Hampton Roads Harbor links the East Coast port to 250 ports and 100 countries and services 90 percent of the world’s shipping lines. The busiest of the harbor terminals, Norfolk International Terminals (NIT) has about 670 acres of land, two 1,320-foot cargo piers and nearly 6,000 feet of marginal wharf served by 11 container cranes. The project utilizes and the world’s largest Suez-class container-cranes and straddle carriers for handling the containerized cargo. Easy access to the Chesapeake Bay and direct access to rail and trucking facilities makes NIT the port of choice for container vessels when unloading their cargo at Hampton Roads.

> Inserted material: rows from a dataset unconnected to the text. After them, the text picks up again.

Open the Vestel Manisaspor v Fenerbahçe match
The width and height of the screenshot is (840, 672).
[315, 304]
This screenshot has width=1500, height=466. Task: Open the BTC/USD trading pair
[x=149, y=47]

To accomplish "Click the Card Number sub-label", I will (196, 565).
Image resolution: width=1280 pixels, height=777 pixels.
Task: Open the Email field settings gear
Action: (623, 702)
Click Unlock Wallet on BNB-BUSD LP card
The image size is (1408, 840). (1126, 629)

The Challenge NIT is located at the confluence of the Lawrence and Elizabeth Rivers, and the number of container units passing through it has nearly doubled over the past decade. VPA chose to improve handling processes and upgrade the south terminal site to ensure excellent port services for its customers and support expected future growth. VPA knew that port upgrades would have an impact on nearby wetlands and sensitive waterways, including the Elizabeth and Lawrence Rivers, so VPA looked for an environmentally-friendly stormwater solution that would reduce any impact. Because NIT is adjacent to an environmentally sensitive river in the Chesapeake Bay watershed, state and federal environmental regulations required that its renovations include extensive stormwater treatment. Protecting the Elizabeth River, where the Hampton Road Harbor is found, became an important goal for NIT and VPA. Terminal construction and future operations would create construction sediment, motor oil, grease, and brake pad dust, as well as airborne pollutants.
Precon Construction of Chesapeake, Vir., a subcontractor to the prime, installed the Vortechs systems and a Contech representative was on site to make the installation happen easily.
The Result VPA’s construction of the under-wharf stormwater detention basin and Vortechs systems eliminated the need to dedicate seven acres of valuable container handling area for the construction of a conventional stormwater detention pond. Keeping this land for containers represents almost $3 million in terminal revenues a year to the VPA. Based on the increased capacity and efficiency represented by the full renovation of NIT South, the construction costs associated with the stormwater treatment system can be recouped in less than two years.